藍にいな (@bekko_ame_) November 08, 2017
On the top left of the picture above is the Shinjuku pigeon, who looks small and slender, with ruffled feathers, and is desperate for food. Immediately to its right is the Shibuya pigeon, which also has ruffled feathers, only this one is chubby, with a fluffy chest that has it strutting around like a mafia boss. At the bottom of the picture is the Ueno pigeon, who outshines them all with a rounded body and taut, lustrous plumage. This happy-looking pigeon is a world apart from the others, with some young ones even showing off a muscular frame.
@bekko_ame_ also included information about the exact location where these birds were found, with the Shinjuku pigeon hanging around the West Exit of the station, the Shibuya bird loitering around the Moyai Statue on the southwest side of station, and the Ueno pigeon enjoying the nature-filled environment of Ueno Park.
▼ Life near the Moyai Statue is entirely different to life in Ueno Park.
Since @bekko_ame_’s detailed avian observations appeared online, people around the capital have been adding their own bird sightings to the list.
▼ These pigeons were passionately kissing in full view of everyone at the beach in Odaiba.
@bekko_ame_ お台場海辺のハトは人目を憚らず熱烈なキスしてます。 https://t.co/hFfGcj5twH
✯銀也 (@pns_ginya) November 10, 2017
▼ This is the plump body of a sparrow growing up at Tokyo Disneyland eating popcorn to its heart’s content.
@bekko_ame_ ディズニーランドでポップコーンをたらふく食べて丸々と育ったスズメ https://t.co/zUS6BjM9KI
杏里次郎 (@anri_jiro) November 10, 2017
▼ And this Twitter user says she spotted a chicken at Takadanobaba.

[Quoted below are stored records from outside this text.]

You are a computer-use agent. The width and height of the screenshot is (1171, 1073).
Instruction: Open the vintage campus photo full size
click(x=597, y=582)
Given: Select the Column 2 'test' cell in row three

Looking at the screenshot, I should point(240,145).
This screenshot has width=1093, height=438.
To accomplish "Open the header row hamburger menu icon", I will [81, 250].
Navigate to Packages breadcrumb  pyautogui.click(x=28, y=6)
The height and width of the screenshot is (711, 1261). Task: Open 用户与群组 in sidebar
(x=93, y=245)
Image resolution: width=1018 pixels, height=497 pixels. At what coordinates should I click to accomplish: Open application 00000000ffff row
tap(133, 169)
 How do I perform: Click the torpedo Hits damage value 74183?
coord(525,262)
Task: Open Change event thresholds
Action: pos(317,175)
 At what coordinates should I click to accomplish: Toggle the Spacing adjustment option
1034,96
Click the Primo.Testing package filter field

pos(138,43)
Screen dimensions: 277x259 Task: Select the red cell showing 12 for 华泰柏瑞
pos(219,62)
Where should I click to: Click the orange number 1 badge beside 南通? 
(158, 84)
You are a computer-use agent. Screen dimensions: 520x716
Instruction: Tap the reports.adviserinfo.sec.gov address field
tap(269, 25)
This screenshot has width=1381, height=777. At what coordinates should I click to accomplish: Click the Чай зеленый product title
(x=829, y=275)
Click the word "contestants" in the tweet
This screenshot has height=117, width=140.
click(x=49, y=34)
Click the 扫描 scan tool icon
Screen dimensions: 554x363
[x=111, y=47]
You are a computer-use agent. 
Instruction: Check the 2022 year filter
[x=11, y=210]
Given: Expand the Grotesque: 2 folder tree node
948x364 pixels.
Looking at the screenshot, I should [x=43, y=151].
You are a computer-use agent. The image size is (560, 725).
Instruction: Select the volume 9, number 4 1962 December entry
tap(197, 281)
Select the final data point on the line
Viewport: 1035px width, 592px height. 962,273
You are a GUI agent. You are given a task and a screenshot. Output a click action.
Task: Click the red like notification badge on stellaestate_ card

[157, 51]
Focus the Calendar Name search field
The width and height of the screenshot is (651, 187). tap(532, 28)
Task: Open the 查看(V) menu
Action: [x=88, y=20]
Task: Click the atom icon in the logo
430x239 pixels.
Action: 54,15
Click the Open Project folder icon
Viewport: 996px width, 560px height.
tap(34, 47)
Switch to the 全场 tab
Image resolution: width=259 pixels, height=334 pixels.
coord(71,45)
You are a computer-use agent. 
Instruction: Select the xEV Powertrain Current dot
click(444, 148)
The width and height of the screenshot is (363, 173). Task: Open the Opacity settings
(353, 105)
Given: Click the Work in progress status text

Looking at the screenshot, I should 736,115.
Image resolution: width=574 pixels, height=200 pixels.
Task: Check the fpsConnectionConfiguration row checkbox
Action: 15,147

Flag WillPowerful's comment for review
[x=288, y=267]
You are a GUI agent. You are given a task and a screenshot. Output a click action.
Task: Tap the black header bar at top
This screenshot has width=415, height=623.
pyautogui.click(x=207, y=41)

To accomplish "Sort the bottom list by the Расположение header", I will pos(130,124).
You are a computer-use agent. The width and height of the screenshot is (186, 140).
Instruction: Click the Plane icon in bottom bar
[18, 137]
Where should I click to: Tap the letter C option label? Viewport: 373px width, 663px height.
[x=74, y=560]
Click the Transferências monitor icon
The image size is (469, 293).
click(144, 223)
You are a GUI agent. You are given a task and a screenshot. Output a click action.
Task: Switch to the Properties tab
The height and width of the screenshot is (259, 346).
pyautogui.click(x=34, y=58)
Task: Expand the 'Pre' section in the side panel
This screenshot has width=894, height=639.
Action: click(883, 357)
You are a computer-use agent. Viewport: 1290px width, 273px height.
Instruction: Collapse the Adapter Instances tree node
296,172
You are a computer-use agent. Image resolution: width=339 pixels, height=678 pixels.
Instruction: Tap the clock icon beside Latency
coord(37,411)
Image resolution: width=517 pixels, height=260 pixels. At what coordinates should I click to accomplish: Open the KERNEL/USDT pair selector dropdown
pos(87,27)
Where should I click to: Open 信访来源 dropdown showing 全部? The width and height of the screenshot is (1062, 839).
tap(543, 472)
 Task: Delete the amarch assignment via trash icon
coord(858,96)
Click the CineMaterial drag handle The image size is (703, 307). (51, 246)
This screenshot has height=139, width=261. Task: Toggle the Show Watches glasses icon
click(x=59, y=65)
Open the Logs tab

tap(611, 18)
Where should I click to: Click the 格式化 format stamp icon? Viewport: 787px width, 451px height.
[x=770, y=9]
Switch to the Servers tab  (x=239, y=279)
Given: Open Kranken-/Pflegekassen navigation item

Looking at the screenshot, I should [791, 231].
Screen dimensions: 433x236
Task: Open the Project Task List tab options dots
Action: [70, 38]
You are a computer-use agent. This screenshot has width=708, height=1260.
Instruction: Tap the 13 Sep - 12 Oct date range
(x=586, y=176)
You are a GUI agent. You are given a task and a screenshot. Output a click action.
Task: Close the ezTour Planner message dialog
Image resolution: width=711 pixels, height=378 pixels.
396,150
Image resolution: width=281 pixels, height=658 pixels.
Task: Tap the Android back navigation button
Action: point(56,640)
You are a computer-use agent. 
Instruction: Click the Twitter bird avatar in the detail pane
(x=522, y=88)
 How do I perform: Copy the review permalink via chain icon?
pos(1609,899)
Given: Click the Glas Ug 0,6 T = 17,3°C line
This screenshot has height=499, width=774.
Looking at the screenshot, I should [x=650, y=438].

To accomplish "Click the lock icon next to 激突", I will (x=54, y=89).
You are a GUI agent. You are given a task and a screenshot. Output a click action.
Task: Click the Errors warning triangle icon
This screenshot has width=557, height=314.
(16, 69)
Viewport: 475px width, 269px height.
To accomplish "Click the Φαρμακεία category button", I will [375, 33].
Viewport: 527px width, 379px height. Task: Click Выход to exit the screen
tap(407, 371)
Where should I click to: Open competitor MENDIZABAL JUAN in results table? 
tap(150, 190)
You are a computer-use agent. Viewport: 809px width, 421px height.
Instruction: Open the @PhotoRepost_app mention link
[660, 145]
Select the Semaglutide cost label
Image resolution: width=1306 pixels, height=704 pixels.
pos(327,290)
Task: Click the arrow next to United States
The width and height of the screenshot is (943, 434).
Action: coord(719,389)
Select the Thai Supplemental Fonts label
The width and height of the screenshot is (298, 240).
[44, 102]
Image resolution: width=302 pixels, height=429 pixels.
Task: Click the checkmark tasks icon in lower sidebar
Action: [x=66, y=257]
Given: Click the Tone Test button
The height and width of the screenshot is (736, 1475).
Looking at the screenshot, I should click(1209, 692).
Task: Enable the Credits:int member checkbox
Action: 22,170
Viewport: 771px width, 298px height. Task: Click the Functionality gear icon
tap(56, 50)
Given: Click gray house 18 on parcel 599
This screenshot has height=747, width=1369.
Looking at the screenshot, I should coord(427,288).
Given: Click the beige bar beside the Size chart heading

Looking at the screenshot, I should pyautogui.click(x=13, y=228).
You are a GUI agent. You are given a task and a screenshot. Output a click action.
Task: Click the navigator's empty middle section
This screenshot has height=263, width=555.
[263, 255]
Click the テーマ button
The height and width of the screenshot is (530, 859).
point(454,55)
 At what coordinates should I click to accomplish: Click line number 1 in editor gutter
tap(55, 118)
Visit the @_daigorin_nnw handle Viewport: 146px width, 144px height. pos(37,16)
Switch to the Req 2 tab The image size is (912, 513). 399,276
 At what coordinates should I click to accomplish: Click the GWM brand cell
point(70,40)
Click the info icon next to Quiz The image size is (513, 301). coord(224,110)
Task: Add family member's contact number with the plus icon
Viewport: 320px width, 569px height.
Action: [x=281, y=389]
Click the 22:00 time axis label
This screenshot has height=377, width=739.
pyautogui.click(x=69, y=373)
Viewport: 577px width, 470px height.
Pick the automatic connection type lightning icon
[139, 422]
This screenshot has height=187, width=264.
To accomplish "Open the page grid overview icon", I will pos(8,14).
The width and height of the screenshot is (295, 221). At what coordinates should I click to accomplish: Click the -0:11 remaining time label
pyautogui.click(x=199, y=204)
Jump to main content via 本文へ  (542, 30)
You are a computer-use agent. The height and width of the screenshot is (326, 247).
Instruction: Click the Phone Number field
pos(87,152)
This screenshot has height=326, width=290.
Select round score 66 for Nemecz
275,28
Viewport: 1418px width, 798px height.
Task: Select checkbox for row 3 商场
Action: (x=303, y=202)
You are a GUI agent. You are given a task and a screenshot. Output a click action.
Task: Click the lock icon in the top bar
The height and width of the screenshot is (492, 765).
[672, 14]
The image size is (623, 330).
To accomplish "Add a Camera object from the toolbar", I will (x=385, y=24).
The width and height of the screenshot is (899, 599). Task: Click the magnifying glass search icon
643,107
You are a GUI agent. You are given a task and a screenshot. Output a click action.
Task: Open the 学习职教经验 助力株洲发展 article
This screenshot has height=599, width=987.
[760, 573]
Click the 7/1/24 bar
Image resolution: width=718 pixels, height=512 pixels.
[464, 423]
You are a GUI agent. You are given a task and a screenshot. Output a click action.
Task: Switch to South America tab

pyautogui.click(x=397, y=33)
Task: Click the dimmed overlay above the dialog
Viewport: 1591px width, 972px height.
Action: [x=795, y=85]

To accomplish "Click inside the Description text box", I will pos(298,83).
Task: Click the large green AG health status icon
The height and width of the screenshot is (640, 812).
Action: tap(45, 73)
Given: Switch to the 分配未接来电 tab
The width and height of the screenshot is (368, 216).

@bekko_ame_ 高田馬場 https://t.co/owBohOwMi6
きよたん (@kiyokiyoabc) November 09, 2017
So next time you’re out and about in the city and you spot a bird in your midst, spare a thought for its struggle to survive in the big smoke. It’s not easy being a bird in Tokyo, especially when you have to compete with crows who are so bold they don’t mind plucking fur from the backs of pandas at Ueno Zoo.